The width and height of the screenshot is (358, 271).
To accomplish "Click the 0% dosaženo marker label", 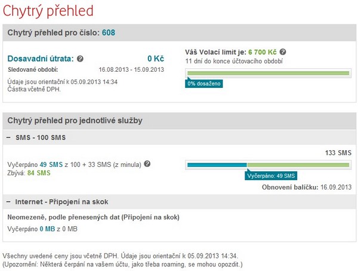I will coord(204,84).
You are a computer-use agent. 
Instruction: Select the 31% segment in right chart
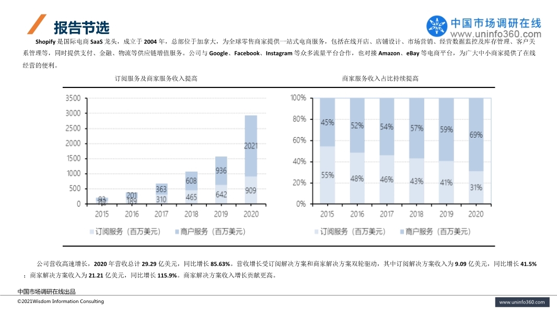[475, 187]
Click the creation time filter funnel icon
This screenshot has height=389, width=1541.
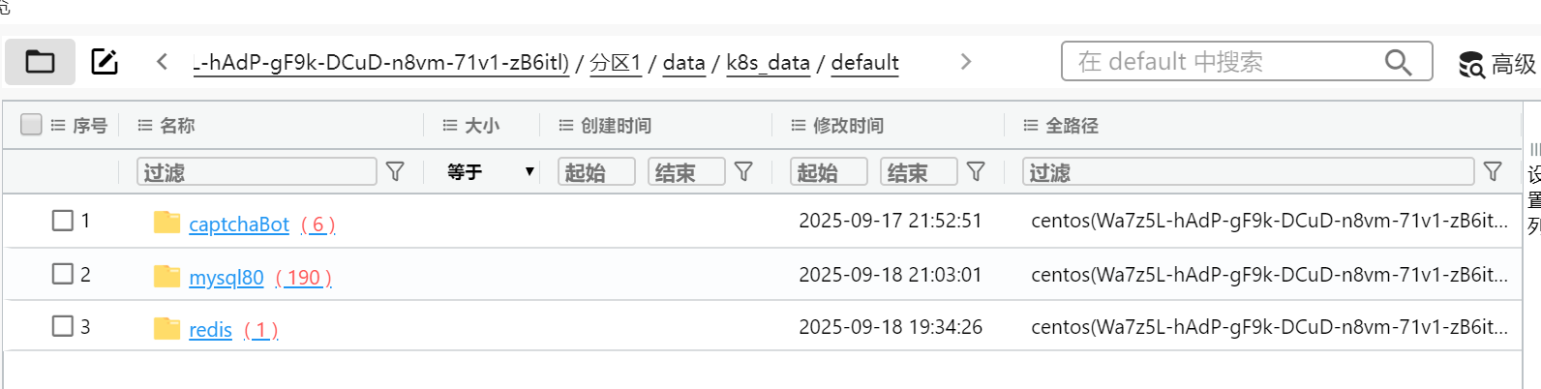[x=743, y=171]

--

__Goal__: Please offset every coordinate in the answers by 134 and write the listing out again, requests included, from the line containing "You are a computer-use agent." up to and including the final line of the listing. Leave the pictures out of your answer.

__Task solution__:
You are a computer-use agent. 
Instruction: Select the 31% segment in right chart
[609, 321]
Click the creation time filter funnel icon
This screenshot has height=389, width=1541.
[x=877, y=305]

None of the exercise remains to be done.